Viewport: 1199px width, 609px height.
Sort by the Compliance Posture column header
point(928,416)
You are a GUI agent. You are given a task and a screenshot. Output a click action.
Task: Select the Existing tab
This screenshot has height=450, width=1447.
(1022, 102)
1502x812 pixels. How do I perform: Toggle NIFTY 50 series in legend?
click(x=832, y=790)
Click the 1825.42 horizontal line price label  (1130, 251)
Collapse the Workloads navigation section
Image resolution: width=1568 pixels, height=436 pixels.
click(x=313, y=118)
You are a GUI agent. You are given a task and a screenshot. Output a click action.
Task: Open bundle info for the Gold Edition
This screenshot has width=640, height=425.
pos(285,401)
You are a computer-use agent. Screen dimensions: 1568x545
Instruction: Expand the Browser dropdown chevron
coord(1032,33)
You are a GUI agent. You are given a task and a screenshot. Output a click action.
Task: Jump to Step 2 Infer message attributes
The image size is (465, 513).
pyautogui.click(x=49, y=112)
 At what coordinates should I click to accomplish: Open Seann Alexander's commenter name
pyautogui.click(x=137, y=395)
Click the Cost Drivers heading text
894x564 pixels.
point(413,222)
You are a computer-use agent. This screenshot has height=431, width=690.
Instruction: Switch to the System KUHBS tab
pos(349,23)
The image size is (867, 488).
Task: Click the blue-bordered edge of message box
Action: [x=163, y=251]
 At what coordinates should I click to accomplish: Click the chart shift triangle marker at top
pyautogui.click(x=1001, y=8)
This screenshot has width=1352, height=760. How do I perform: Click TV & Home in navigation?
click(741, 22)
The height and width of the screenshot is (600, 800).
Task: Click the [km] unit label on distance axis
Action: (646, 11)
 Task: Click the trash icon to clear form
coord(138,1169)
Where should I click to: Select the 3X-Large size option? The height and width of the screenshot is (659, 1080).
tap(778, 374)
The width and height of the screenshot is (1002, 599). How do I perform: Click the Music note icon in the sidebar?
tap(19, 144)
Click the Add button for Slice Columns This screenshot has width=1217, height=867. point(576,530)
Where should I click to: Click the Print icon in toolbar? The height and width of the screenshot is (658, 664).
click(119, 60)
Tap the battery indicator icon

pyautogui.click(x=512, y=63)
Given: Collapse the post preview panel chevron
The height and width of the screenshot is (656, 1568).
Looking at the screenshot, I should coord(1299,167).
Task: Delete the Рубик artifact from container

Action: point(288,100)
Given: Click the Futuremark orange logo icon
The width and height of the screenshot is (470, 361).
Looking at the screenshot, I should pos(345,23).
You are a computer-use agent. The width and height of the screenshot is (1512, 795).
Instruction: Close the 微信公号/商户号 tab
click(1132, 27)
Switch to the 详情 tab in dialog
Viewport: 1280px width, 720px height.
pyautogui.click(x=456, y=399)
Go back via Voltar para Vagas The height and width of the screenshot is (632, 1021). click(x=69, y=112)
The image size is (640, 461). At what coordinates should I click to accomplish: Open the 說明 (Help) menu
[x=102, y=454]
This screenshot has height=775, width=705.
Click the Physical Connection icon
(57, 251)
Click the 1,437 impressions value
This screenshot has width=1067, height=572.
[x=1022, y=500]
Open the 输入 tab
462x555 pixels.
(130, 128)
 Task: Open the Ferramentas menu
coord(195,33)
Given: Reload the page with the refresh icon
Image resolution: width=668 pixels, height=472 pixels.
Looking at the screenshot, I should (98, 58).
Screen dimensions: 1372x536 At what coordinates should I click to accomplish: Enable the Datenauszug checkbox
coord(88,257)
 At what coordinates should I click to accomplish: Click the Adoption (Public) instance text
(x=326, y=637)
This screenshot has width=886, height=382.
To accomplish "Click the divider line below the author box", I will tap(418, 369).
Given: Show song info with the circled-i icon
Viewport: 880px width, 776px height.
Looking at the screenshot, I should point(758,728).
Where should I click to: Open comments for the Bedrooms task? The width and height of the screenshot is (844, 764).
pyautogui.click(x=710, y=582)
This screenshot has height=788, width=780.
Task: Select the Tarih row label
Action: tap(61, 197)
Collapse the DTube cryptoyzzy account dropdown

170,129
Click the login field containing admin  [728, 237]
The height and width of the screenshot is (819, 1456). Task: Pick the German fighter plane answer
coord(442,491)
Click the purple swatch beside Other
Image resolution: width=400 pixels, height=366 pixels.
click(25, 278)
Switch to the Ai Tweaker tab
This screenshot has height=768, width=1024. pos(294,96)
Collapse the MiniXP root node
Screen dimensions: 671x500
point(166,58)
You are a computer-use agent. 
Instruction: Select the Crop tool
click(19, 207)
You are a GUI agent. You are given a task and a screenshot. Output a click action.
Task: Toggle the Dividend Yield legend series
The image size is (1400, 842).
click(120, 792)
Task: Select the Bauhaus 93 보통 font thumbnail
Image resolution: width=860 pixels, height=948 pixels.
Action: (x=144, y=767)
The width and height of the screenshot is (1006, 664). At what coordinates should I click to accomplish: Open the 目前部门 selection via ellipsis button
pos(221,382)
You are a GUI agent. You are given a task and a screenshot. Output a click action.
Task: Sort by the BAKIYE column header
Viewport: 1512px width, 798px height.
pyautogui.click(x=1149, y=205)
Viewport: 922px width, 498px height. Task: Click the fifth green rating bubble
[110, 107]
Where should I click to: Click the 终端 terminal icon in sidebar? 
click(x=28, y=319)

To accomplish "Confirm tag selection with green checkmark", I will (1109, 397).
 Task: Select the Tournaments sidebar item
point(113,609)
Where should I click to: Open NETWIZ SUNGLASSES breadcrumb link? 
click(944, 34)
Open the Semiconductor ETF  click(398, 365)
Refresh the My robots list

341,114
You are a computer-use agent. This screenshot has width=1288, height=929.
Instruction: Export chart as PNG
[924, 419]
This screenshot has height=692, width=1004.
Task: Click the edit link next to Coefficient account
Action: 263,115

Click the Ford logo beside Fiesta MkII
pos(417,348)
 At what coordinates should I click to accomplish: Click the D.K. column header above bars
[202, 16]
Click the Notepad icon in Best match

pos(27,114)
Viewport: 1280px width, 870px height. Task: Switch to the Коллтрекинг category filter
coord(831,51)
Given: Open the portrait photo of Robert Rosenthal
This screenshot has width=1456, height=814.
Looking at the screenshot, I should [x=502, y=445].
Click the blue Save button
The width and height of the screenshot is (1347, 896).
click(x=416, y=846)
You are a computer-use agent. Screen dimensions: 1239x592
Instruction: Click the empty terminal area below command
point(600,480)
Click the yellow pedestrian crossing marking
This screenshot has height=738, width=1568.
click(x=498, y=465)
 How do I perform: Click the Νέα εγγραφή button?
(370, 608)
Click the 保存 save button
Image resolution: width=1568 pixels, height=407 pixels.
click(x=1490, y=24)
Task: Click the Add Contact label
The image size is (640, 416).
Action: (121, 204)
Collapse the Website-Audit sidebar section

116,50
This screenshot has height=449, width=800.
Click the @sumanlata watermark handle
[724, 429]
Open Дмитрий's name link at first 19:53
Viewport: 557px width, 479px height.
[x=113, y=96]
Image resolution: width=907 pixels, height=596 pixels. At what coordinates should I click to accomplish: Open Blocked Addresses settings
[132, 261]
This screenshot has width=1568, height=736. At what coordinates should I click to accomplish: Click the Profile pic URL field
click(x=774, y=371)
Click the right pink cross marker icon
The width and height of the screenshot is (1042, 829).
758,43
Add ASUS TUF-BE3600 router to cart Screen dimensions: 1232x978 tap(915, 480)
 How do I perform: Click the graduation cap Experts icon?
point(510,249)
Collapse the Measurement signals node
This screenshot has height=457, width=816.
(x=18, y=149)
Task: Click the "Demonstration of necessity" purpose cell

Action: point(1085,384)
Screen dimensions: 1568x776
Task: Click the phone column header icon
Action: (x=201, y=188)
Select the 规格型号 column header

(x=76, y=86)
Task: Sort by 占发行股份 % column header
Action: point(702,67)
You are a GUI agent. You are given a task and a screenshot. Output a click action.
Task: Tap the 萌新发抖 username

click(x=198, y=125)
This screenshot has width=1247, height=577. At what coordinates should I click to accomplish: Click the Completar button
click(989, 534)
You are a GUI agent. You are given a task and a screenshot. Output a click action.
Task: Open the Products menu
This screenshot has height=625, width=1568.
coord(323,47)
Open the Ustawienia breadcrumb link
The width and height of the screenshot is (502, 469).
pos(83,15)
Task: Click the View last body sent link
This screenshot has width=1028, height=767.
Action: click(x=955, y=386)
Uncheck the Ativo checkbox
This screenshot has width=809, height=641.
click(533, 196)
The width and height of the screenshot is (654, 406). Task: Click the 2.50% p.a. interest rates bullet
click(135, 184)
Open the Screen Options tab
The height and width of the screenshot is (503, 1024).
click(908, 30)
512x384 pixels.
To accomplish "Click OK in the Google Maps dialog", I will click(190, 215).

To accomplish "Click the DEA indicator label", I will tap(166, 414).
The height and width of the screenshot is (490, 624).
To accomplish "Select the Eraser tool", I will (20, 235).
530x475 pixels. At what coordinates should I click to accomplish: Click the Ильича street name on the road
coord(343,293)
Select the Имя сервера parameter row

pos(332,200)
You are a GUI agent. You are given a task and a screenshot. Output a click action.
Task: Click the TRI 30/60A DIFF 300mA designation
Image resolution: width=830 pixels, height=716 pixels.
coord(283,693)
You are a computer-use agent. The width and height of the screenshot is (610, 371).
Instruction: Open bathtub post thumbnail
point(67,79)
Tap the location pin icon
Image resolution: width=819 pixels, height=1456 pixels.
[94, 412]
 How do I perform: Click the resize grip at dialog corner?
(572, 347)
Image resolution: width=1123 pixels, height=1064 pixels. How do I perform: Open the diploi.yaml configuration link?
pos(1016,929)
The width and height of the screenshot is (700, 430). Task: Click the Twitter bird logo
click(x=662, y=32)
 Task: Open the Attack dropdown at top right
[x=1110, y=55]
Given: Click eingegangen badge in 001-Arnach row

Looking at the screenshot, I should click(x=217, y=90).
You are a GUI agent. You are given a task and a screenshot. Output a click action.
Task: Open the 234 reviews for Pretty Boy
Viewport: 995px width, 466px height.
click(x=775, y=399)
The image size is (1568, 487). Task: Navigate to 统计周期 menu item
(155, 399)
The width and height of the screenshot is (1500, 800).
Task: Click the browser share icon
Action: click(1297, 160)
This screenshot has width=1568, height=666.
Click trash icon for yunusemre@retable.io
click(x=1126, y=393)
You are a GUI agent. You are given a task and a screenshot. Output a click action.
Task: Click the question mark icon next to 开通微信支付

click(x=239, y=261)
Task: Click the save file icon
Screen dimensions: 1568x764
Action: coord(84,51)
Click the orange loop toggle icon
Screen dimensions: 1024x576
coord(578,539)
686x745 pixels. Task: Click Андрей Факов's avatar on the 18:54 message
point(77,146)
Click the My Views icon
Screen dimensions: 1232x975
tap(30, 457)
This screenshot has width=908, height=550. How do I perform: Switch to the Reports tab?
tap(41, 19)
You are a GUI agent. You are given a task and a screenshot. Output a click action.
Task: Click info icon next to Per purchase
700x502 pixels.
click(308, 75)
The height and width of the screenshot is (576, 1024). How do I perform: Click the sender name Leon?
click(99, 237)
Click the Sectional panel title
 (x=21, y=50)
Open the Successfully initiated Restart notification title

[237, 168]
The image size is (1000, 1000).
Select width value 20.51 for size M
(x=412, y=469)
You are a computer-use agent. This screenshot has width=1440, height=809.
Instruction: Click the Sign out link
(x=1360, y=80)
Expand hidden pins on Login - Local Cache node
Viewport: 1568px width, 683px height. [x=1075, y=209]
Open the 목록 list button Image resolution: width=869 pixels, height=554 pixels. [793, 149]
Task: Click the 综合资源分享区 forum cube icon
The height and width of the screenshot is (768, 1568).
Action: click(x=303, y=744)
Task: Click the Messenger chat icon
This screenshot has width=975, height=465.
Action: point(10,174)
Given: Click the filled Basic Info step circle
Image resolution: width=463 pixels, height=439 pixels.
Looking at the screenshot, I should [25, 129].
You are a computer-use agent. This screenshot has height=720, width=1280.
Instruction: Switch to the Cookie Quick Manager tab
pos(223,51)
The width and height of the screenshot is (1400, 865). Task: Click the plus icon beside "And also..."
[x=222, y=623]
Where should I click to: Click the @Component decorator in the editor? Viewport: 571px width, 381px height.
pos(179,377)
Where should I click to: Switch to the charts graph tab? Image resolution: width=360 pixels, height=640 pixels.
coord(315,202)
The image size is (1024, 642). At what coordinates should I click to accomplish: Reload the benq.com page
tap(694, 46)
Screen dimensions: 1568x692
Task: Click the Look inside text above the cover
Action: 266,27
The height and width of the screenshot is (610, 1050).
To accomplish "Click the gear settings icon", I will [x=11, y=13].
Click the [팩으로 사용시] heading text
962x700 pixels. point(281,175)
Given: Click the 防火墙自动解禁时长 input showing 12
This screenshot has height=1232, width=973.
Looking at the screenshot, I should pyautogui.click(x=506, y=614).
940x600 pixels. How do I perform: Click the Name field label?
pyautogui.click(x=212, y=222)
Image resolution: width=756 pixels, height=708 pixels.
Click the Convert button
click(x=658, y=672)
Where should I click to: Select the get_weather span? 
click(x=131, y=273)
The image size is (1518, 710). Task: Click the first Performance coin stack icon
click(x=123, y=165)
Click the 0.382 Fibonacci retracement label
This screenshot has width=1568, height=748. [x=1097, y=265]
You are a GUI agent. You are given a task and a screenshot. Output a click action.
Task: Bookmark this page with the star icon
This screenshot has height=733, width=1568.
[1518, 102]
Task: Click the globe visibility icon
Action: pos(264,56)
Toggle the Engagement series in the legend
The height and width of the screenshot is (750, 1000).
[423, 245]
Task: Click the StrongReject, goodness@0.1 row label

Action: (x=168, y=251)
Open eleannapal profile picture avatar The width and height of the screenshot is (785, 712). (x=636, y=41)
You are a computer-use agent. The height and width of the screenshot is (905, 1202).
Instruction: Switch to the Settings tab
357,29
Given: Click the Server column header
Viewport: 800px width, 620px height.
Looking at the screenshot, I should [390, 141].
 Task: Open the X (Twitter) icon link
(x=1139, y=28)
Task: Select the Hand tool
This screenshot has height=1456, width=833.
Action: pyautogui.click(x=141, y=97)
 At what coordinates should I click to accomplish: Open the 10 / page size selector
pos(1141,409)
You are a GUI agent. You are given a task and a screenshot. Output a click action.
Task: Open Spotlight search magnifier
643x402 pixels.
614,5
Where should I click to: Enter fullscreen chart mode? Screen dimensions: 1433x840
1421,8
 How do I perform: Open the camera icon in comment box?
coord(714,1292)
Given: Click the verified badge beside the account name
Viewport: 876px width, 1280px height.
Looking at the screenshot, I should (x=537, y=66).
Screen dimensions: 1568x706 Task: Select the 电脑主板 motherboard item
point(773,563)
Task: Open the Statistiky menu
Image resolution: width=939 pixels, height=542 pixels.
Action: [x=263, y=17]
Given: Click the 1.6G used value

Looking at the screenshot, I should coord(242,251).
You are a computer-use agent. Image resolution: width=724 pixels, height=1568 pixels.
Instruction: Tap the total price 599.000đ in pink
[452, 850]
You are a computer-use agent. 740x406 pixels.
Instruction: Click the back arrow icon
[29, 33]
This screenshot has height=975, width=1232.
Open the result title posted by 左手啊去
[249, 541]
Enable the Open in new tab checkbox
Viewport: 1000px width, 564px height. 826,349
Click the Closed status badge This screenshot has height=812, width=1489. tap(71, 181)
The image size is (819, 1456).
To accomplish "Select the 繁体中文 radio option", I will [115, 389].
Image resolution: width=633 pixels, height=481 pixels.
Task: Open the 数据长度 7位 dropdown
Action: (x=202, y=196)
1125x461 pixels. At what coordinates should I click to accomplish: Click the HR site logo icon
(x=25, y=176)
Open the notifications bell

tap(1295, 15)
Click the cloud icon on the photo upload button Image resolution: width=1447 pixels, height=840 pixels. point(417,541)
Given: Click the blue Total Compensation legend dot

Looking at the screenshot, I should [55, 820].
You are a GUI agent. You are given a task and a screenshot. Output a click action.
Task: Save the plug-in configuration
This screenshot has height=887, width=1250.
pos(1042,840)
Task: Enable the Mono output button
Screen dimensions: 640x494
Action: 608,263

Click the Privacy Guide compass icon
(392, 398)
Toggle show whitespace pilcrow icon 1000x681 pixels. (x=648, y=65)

> _PROBLEM DESCRIPTION_: Write out exactly the lines that fall from the line with "Instruction: Click the empty" to the line with "This screenshot has height=449, width=800." in the records above, keeping both ends.

> _WORKED SOLUTION_:
Instruction: Click the empty terminal area below command
point(600,480)
Click the yellow pedestrian crossing marking
This screenshot has height=738, width=1568.
click(x=498, y=465)
 How do I perform: Click the Νέα εγγραφή button?
(370, 608)
Click the 保存 save button
Image resolution: width=1568 pixels, height=407 pixels.
click(x=1490, y=24)
Task: Click the Add Contact label
The image size is (640, 416).
Action: (121, 204)
Collapse the Website-Audit sidebar section

116,50
This screenshot has height=449, width=800.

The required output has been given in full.